An individual connection to a SaskWater potable water supply system may be an attractive solution for rural residents looking for a safe water source they can count on.
Interested customers can submit a completed application form requesting a new connection to the SaskWater mainline. Once the application is reviewed, a customer service representative will contact the applicant to go over the connection requirements, including on-site storage, and a suitable location for a connection will be identified. If service is to be provided, the customer will be issued a water supply agreement.
Once the agreement is in place, the customer becomes responsible for the construction of the pipeline from their property to the connection point at SaskWater’s pipeline. The customer must also obtain all associated permits and easements required for their pipeline installation. We are happy to answer questions and offer guidance throughout this process.
SaskWater will install a customer-owned valve at the connection point, allowing for control of the water flow into the customer portion of the pipeline. Customers are responsible for any future maintenance and repair of their connecting pipeline. SaskWater will meter the water at the predetermined point of delivery adjacent to the SaskWater pipeline and will invoice the customer monthly for water consumed.
Installation of the necessary connecting facilities typically occurs between May 1st and October 31st and will be scheduled once the Water Supply agreement is signed and payment is received. Additional fees may apply if a connection is required outside of this time frame.
Additional information and cost details are available in the PDF below.
SaskWater is always looking out for our customers’ interests. That’s why we advise them to prepare for the unexpected and ensure our individual users know how to best equip themselves with adequate water storage.
Supply systems for individual users provide a constant, low pressure supply of water to rural customers located in the service areas.

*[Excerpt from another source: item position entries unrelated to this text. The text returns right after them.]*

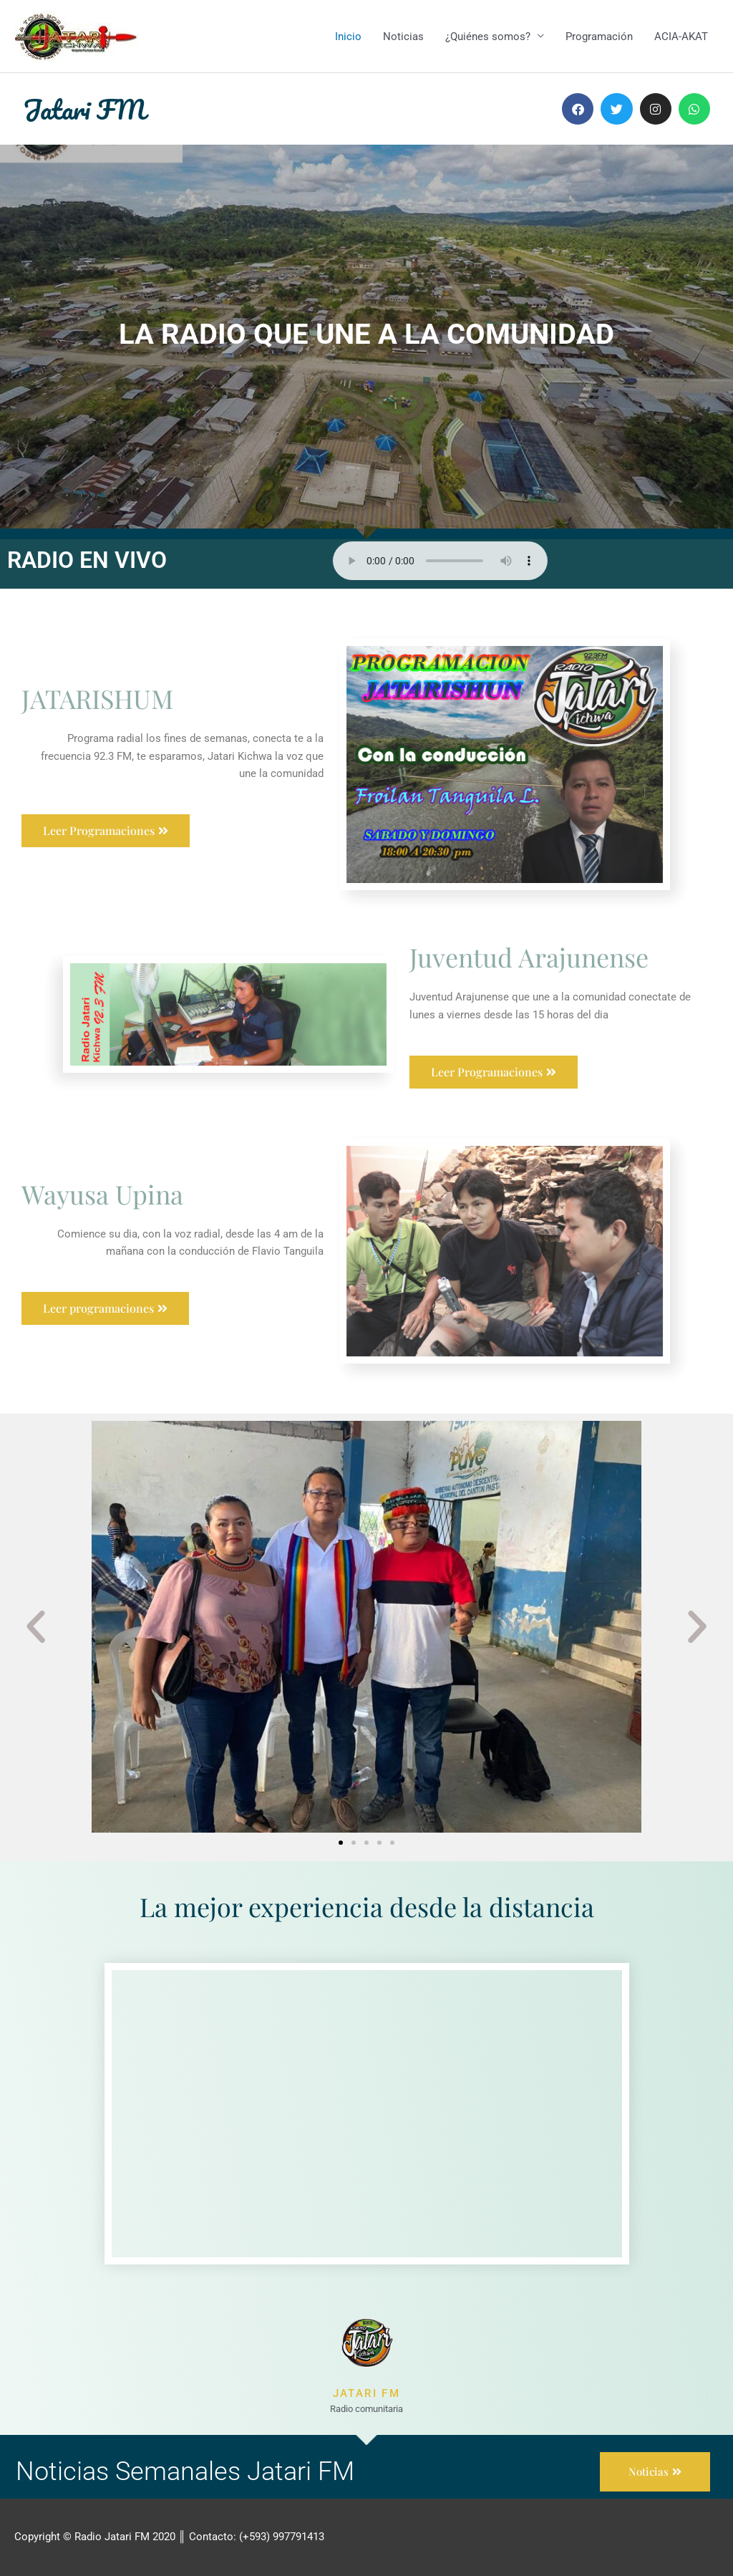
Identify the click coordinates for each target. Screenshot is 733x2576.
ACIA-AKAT (681, 36)
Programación (599, 36)
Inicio (348, 36)
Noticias (403, 36)
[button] (35, 1627)
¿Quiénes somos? (487, 36)
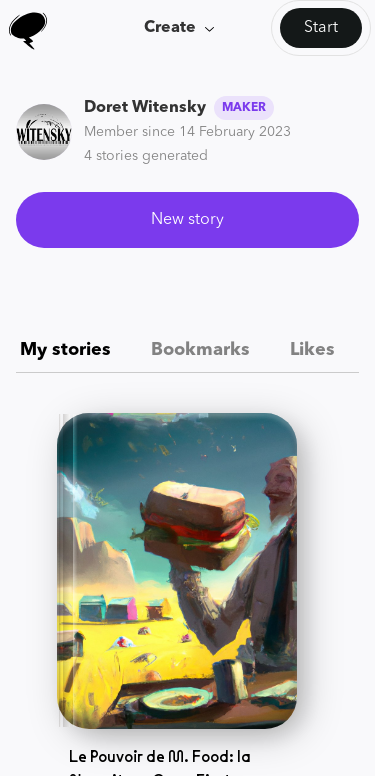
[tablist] (187, 350)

Rural pipelines are not looped, meaning that various sections of the line cannot be isolated to perform service activity. As a result, SaskWater may occasionally require a complete system shutdown to construct, replace, repair, maintain or inspect its water supply facilities.
Depending on the type and duration of the service activity, our customers may experience supply pressure fluctuations and/or a temporary supply interruption. Because rural customers connected to SaskWater systems are required to have local storage and pressure systems, the effects of these potential supply disruptions are less likely to be felt by our customers.
SaskWater will use reasonable efforts to minimize these temporary disruptions and provide advance notice to the customer of any activity that would impact service.